Türkiye, dünyanın en önemli konsorsiyum projelerinden biri kabul edilen F-35 için ortak faaliyetlere önemli katkı sağlayıp, destek verdi.
Uçak, düşük görünürlük, sensör teknolojileri ve radar sistemi gibi üstün yeteneklerle Hava Kuvvetleri Komutanlığının operasyonel etkinliğinde çarpan etkisi oluşturacak. F-35, daha önce sahip olunmayan kabiliyetler sunarak Hava Kuvvetlerinin savunma ve saldırı yeteneğini önemli ölçüde artıracak.
Türkiye, F-35'le günümüzün geleneksel ihtiyaçlarını karşılarken, yarının zorlu gereksinimlerine de yanıt verebilecek gelişmiş hava sistemine sahip olacak.

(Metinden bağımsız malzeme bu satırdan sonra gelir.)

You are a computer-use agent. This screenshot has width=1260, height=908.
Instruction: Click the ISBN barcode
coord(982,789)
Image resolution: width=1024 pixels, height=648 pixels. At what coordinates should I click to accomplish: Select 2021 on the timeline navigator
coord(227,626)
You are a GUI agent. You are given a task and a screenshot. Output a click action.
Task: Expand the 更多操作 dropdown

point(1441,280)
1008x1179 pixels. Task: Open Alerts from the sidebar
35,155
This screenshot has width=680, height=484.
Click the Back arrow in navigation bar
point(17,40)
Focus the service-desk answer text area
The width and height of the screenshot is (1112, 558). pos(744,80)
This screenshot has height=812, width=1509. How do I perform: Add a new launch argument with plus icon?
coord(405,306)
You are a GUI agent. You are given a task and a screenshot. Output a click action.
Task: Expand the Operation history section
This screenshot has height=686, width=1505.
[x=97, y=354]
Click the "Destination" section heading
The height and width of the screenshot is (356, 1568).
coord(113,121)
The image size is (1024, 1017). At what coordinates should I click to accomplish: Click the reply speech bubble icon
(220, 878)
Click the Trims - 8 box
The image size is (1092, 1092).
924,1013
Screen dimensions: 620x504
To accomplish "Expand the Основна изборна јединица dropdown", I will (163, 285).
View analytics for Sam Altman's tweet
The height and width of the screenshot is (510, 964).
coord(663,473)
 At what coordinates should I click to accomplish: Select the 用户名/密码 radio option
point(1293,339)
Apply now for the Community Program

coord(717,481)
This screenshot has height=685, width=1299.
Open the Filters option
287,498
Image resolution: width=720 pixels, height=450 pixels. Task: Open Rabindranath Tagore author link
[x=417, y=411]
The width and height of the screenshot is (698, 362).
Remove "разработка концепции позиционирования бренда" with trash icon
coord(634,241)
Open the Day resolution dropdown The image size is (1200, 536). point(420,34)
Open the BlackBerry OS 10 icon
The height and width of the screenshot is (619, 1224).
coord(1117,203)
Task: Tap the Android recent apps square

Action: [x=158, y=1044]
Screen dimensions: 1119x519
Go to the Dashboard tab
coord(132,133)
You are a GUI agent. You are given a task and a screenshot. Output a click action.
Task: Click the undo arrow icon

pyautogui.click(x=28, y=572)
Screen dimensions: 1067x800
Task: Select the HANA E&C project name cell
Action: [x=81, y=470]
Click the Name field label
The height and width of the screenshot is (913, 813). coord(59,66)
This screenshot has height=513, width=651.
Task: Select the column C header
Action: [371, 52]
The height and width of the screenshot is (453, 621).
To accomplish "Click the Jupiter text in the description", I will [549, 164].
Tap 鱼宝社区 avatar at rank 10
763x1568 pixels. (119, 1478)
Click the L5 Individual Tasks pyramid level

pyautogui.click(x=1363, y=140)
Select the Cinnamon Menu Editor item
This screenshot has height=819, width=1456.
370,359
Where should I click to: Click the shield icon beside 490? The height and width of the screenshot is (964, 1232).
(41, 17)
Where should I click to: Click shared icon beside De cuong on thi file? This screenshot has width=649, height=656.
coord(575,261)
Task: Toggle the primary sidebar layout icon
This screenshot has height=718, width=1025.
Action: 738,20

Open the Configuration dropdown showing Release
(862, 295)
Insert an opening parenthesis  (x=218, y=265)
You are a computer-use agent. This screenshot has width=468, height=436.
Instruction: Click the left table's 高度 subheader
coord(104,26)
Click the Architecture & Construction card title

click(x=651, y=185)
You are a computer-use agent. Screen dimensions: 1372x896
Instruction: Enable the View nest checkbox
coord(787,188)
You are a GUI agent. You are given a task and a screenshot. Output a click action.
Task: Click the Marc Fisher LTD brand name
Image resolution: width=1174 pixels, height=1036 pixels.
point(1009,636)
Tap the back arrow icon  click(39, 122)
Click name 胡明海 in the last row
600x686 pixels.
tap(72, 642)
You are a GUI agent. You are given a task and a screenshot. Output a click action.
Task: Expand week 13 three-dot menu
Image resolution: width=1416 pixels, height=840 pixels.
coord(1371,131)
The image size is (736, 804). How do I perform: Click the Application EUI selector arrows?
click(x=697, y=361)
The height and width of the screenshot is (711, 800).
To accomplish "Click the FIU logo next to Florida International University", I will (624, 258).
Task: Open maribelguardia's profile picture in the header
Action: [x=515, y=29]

F-35'e yurt içi imkanlarla geliştirilen Hassas Güdüm Kiti ve SOM-J füzesi gibi ürünlerinin entegre edilmesiyle muharebe yeteneği çarpan etkisiyle artacak, bu da Türk Hava Kuvvetlerinin stratejik ve iyi korunan hedeflere yüksek hassasiyetle ulaşmasını sağlayacak.
Türkiye, ilk F-35'in teslim edilmesiyle uçaklarını almaya başlayan ülkeler kulübüne katılacak.
F-35 Müşterek Taarruz Uçağı, tek pilot ve tek motorlu, beşinci nesil, hava-yer taarruz, keşif, taktik savunma gibi çok maksatlı görevleri, düşük görünürlük özelliğiyle gerçekleştirebiliyor.
Sahip olduğu DAS sistemiyle 360 derece görüş sağlayabilen F-35'in, özel tasarlanmış geometrisi ve kaplaması sayesinde sahip olduğu düşük görünürlük özelliği, düşman radarları tarafından tespitini güçleştiriyor.
F-35, sahip olduğu Link-16 ve MADL haberleşme sistemleriyle tespit ettiği tehditleri etrafında bulunan diğer F-35 ve silah sistemleriyle paylaşabiliyor, bu sayede harp ortamındaki farkındalık seviyesi artırılıyor.
Sensör füzyon teknolojisiyle EOTS, DAS, radar gibi kaynaklardan aldığı bilgileri birleştirerek, harp ortamının resmini pilota sunan uçak, bu sayede dost ve düşmana yönelik tanımlamaların çok daha doğru şekilde yapılmasını sağlıyor.
F-35'in 3 ayrı konfigürasyonu bulunuyor. Geleneksel kalkış ve iniş (CTOL) yeteneğine sahip F-35A, iniş ve kalkış yapabilmek için piste ihtiyaç duyuyor. Kısa kalkış ve dikey iniş (STOVL) yapabilen F-35B, kısa pistlerden kalkış yapabiliyor ve helikopter gibi iniş gerçekleştirebiliyor. Uçak gemileri için tasarlanmış versiyon (CV) F-35C ise helikopterler gibi olduğu yerden yükselerek kalkış yapıp ve aynı şekilde inebiliyor.
F-35 uçağına Türk Silahlı Kuvvetleri envanterinde de bulunan KC-135 Stratotanker tipi uçaklarla havadan yakıt ikmali yapılabiliyor. F-35 savaş uçağının menzili de versiyonlarına göre farklılıklar gösteriyor. Uçağın maksimum menzili F-35A'da 2 bin 200, F-35B'de bin 667, F-35C'de 2 bin 593 kilometreyi buluyor.
Yeni nesil savaş uçağı, 15,67 metre uzunluğa, 4,33 metre yüksekliğe, 10,65 metre kanat açıklığına, 42,7 metrekare kanat alanına sahip bulunuyor.
Uçağın boş ağırlığı F-35A'da 13 bin 170, F-35B'de 14 bin 588, F-35C'de 14 bin 547 kilograma karşılık geliyor.
Yüklü ağırlığı 22 bin 470, azami kalkış ağırlığı 31 bin 800 kilogram olan uçak, 1,6 mach (saatte bin 932 kilometre) azami hıza, 60 bin feet (18 bin 288 metre) azami irtifaya çıkabiliyor.
Avcı/savaş uçağı F-35, havadan havaya füzeler, havadan karaya füzeler, gemisavar füzeleri atabilme yeteneğine sahip bulunuyor.